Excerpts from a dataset
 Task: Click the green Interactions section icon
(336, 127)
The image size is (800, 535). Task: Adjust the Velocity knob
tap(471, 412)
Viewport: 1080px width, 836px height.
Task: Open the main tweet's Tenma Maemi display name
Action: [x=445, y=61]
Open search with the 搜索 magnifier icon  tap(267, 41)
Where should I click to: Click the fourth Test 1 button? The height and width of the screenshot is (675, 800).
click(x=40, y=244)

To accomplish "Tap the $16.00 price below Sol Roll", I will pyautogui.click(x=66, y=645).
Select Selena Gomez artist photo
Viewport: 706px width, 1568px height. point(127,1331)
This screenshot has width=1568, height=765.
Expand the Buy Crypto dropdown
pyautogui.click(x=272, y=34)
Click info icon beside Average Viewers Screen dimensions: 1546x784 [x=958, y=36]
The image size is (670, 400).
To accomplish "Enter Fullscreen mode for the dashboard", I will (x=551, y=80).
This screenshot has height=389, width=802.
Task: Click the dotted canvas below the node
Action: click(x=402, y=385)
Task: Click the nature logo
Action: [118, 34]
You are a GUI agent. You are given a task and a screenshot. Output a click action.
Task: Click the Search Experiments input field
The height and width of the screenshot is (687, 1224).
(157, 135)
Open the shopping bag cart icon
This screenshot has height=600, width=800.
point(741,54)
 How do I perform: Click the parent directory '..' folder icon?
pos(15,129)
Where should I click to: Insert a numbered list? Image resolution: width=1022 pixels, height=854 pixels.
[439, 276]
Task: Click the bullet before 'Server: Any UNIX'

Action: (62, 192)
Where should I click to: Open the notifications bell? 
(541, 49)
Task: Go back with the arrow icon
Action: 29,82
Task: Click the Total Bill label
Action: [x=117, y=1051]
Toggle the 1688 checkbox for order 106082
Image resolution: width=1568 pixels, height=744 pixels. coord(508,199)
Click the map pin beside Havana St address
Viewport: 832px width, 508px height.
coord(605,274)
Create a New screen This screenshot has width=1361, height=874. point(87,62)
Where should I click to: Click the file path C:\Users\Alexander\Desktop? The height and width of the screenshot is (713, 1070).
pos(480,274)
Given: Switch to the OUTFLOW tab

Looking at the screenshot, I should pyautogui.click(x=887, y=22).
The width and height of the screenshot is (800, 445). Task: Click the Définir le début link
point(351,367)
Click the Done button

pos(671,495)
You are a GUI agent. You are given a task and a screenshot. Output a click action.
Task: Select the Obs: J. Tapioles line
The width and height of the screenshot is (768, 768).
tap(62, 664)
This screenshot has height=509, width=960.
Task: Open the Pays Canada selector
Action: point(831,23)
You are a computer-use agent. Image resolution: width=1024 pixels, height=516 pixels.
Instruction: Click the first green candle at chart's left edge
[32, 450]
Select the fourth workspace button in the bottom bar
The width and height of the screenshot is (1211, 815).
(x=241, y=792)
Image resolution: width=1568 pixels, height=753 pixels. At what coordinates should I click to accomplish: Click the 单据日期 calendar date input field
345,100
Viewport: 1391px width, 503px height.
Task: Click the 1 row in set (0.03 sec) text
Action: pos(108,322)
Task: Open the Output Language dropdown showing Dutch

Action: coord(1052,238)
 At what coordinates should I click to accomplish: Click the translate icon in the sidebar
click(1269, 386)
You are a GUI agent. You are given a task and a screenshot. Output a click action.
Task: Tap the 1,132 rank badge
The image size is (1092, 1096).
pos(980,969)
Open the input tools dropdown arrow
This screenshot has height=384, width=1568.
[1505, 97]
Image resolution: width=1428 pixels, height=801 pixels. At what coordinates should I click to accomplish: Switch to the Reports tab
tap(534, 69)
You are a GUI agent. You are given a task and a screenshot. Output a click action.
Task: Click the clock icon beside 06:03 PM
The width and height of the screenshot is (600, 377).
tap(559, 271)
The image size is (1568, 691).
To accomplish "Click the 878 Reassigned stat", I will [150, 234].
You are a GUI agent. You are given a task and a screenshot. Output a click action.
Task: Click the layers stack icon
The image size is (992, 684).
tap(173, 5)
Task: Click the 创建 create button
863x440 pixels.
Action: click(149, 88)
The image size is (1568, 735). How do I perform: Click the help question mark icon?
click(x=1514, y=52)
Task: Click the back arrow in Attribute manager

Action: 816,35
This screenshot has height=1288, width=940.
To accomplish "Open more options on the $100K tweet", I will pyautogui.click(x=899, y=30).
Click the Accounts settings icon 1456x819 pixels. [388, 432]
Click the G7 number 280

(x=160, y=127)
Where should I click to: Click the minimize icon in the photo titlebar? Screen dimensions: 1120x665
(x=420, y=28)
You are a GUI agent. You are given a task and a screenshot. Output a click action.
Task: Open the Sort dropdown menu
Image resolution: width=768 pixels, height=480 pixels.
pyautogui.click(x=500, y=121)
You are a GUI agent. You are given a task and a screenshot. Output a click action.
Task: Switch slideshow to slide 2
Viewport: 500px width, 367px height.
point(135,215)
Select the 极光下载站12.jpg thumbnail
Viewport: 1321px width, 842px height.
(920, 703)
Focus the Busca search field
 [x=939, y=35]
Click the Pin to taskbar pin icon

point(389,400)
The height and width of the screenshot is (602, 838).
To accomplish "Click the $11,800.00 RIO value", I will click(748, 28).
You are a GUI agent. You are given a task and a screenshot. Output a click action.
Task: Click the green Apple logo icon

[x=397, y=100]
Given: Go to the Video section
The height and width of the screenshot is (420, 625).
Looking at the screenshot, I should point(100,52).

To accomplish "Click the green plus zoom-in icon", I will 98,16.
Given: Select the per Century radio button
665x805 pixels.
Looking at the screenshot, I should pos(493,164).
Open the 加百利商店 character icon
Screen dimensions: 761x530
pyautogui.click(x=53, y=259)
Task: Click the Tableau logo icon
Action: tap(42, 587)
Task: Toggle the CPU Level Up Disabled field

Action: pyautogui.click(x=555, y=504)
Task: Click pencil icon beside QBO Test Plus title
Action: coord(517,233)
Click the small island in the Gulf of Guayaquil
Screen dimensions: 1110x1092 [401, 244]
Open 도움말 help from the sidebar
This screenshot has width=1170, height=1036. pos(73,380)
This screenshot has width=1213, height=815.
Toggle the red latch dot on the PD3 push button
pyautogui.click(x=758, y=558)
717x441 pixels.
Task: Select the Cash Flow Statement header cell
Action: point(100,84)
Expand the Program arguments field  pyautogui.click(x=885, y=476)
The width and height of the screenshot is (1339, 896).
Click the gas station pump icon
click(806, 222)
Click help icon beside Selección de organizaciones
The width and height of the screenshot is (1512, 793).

PROBLEM REQUIREMENTS =>
Every record shown above should appear again in your answer, unchanged.

WRITTEN SOLUTION =>
 Task: Click the green Interactions section icon
(336, 127)
The image size is (800, 535). Task: Adjust the Velocity knob
tap(471, 412)
Viewport: 1080px width, 836px height.
Task: Open the main tweet's Tenma Maemi display name
Action: [x=445, y=61]
Open search with the 搜索 magnifier icon  tap(267, 41)
Where should I click to: Click the fourth Test 1 button? The height and width of the screenshot is (675, 800).
click(x=40, y=244)

To accomplish "Tap the $16.00 price below Sol Roll", I will pyautogui.click(x=66, y=645).
Select Selena Gomez artist photo
Viewport: 706px width, 1568px height. point(127,1331)
This screenshot has width=1568, height=765.
Expand the Buy Crypto dropdown
pyautogui.click(x=272, y=34)
Click info icon beside Average Viewers Screen dimensions: 1546x784 [x=958, y=36]
The image size is (670, 400).
To accomplish "Enter Fullscreen mode for the dashboard", I will (x=551, y=80).
This screenshot has height=389, width=802.
Task: Click the dotted canvas below the node
Action: click(x=402, y=385)
Task: Click the nature logo
Action: [118, 34]
You are a GUI agent. You are given a task and a screenshot. Output a click action.
Task: Click the Search Experiments input field
The height and width of the screenshot is (687, 1224).
(157, 135)
Open the shopping bag cart icon
This screenshot has height=600, width=800.
point(741,54)
 How do I perform: Click the parent directory '..' folder icon?
pos(15,129)
Where should I click to: Insert a numbered list? Image resolution: width=1022 pixels, height=854 pixels.
[439, 276]
Task: Click the bullet before 'Server: Any UNIX'

Action: (62, 192)
Where should I click to: Open the notifications bell? 
(541, 49)
Task: Go back with the arrow icon
Action: 29,82
Task: Click the Total Bill label
Action: [x=117, y=1051]
Toggle the 1688 checkbox for order 106082
Image resolution: width=1568 pixels, height=744 pixels. coord(508,199)
Click the map pin beside Havana St address
Viewport: 832px width, 508px height.
coord(605,274)
Create a New screen This screenshot has width=1361, height=874. point(87,62)
Where should I click to: Click the file path C:\Users\Alexander\Desktop? The height and width of the screenshot is (713, 1070).
pos(480,274)
Given: Switch to the OUTFLOW tab

Looking at the screenshot, I should pyautogui.click(x=887, y=22).
The width and height of the screenshot is (800, 445). Task: Click the Définir le début link
point(351,367)
Click the Done button

pos(671,495)
You are a GUI agent. You are given a task and a screenshot. Output a click action.
Task: Select the Obs: J. Tapioles line
The width and height of the screenshot is (768, 768).
tap(62, 664)
This screenshot has height=509, width=960.
Task: Open the Pays Canada selector
Action: point(831,23)
You are a computer-use agent. Image resolution: width=1024 pixels, height=516 pixels.
Instruction: Click the first green candle at chart's left edge
[32, 450]
Select the fourth workspace button in the bottom bar
The width and height of the screenshot is (1211, 815).
(x=241, y=792)
Image resolution: width=1568 pixels, height=753 pixels. At what coordinates should I click to accomplish: Click the 单据日期 calendar date input field
345,100
Viewport: 1391px width, 503px height.
Task: Click the 1 row in set (0.03 sec) text
Action: pos(108,322)
Task: Open the Output Language dropdown showing Dutch

Action: coord(1052,238)
 At what coordinates should I click to accomplish: Click the translate icon in the sidebar
click(1269, 386)
You are a GUI agent. You are given a task and a screenshot. Output a click action.
Task: Tap the 1,132 rank badge
The image size is (1092, 1096).
pos(980,969)
Open the input tools dropdown arrow
This screenshot has height=384, width=1568.
[1505, 97]
Image resolution: width=1428 pixels, height=801 pixels. At what coordinates should I click to accomplish: Switch to the Reports tab
tap(534, 69)
You are a GUI agent. You are given a task and a screenshot. Output a click action.
Task: Click the clock icon beside 06:03 PM
The width and height of the screenshot is (600, 377).
tap(559, 271)
The image size is (1568, 691).
To accomplish "Click the 878 Reassigned stat", I will [150, 234].
You are a GUI agent. You are given a task and a screenshot. Output a click action.
Task: Click the layers stack icon
The image size is (992, 684).
tap(173, 5)
Task: Click the 创建 create button
863x440 pixels.
Action: click(149, 88)
The image size is (1568, 735). How do I perform: Click the help question mark icon?
click(x=1514, y=52)
Task: Click the back arrow in Attribute manager

Action: 816,35
This screenshot has height=1288, width=940.
To accomplish "Open more options on the $100K tweet", I will pyautogui.click(x=899, y=30).
Click the Accounts settings icon 1456x819 pixels. [388, 432]
Click the G7 number 280

(x=160, y=127)
Where should I click to: Click the minimize icon in the photo titlebar? Screen dimensions: 1120x665
(x=420, y=28)
You are a GUI agent. You are given a task and a screenshot. Output a click action.
Task: Open the Sort dropdown menu
Image resolution: width=768 pixels, height=480 pixels.
pyautogui.click(x=500, y=121)
You are a GUI agent. You are given a task and a screenshot. Output a click action.
Task: Switch slideshow to slide 2
Viewport: 500px width, 367px height.
point(135,215)
Select the 极光下载站12.jpg thumbnail
Viewport: 1321px width, 842px height.
(920, 703)
Focus the Busca search field
 [x=939, y=35]
Click the Pin to taskbar pin icon

point(389,400)
The height and width of the screenshot is (602, 838).
To accomplish "Click the $11,800.00 RIO value", I will click(748, 28).
You are a GUI agent. You are given a task and a screenshot. Output a click action.
Task: Click the green Apple logo icon

[x=397, y=100]
Given: Go to the Video section
The height and width of the screenshot is (420, 625).
Looking at the screenshot, I should point(100,52).

To accomplish "Click the green plus zoom-in icon", I will 98,16.
Given: Select the per Century radio button
665x805 pixels.
Looking at the screenshot, I should pos(493,164).
Open the 加百利商店 character icon
Screen dimensions: 761x530
pyautogui.click(x=53, y=259)
Task: Click the Tableau logo icon
Action: tap(42, 587)
Task: Toggle the CPU Level Up Disabled field

Action: pyautogui.click(x=555, y=504)
Task: Click pencil icon beside QBO Test Plus title
Action: coord(517,233)
Click the small island in the Gulf of Guayaquil
Screen dimensions: 1110x1092 [401, 244]
Open 도움말 help from the sidebar
This screenshot has width=1170, height=1036. pos(73,380)
This screenshot has width=1213, height=815.
Toggle the red latch dot on the PD3 push button
pyautogui.click(x=758, y=558)
717x441 pixels.
Task: Select the Cash Flow Statement header cell
Action: point(100,84)
Expand the Program arguments field  pyautogui.click(x=885, y=476)
The width and height of the screenshot is (1339, 896).
Click the gas station pump icon
click(806, 222)
Click help icon beside Selección de organizaciones
The width and height of the screenshot is (1512, 793).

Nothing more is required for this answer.